Bootmodi sind definierte Zustände oder Konfigurationen, in denen ein Computersystem den Initialisierungsprozess des Betriebssystems durchläuft. Diese Modi steuern, welche Treiber geladen werden, welche Systemdienste aktiviert sind und welche Sicherheitsprüfungen stattfinden, bevor die volle Systemfunktionalität bereitgestellt wird. Für die IT-Sicherheit sind Modi wie der ‚abgesicherte Modus‘ oder der ‚UEFI Secure Boot‘ relevant, da sie die Ausführung nicht autorisierter Komponenten während des Startvorgangs unterbinden sollen.
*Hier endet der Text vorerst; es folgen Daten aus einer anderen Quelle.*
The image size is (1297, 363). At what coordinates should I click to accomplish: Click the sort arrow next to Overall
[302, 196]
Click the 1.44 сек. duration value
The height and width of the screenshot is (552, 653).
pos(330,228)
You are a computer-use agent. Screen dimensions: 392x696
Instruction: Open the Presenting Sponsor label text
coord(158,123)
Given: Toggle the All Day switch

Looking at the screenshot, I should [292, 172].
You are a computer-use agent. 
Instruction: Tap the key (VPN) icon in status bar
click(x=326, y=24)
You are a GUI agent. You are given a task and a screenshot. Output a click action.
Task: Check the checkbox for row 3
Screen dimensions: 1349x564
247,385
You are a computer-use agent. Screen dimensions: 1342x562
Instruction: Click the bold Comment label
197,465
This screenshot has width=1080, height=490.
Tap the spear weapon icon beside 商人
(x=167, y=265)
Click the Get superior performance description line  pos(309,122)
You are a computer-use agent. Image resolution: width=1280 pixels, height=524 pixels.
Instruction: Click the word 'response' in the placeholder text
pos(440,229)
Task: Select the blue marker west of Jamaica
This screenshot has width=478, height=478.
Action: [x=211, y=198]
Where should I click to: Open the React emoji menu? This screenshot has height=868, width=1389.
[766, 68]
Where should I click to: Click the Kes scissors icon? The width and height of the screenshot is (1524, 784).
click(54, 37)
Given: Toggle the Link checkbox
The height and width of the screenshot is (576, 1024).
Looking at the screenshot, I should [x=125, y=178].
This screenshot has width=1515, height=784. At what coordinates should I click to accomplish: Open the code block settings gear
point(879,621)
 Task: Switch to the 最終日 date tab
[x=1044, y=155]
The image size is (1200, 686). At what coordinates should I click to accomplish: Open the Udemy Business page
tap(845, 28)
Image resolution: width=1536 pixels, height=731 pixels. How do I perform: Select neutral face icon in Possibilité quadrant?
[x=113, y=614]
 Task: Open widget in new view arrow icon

Die Wahl des korrekten Bootmodus ist eine kritische Einstellung der Firmware, welche die spätere Widerstandsfähigkeit des Systems gegenüber Rootkits oder persistenten Bedrohungen maßgeblich beeinflusst.
Initialisierung
Diese Modi bestimmen die exakte Abfolge von Hardware- und Softwaretests, die nach dem Power-On-Self-Test (POST) zur Ladung des Kernels durchlaufen werden.
Absicherung
Spezielle Modi wie der abgesicherte Modus erlauben das Laden minimaler Treiber und Dienste, was zur Diagnose von Systemfehlern oder zur Entfernung von Schadsoftware dient, indem potenziell störende Komponenten deaktiviert bleiben.
Etymologie
Der Begriff leitet sich aus der englischen Bezeichnung ‚Boot Mode‘ ab, welche die unterschiedlichen Startkonfigurationen eines Rechners beschreibt.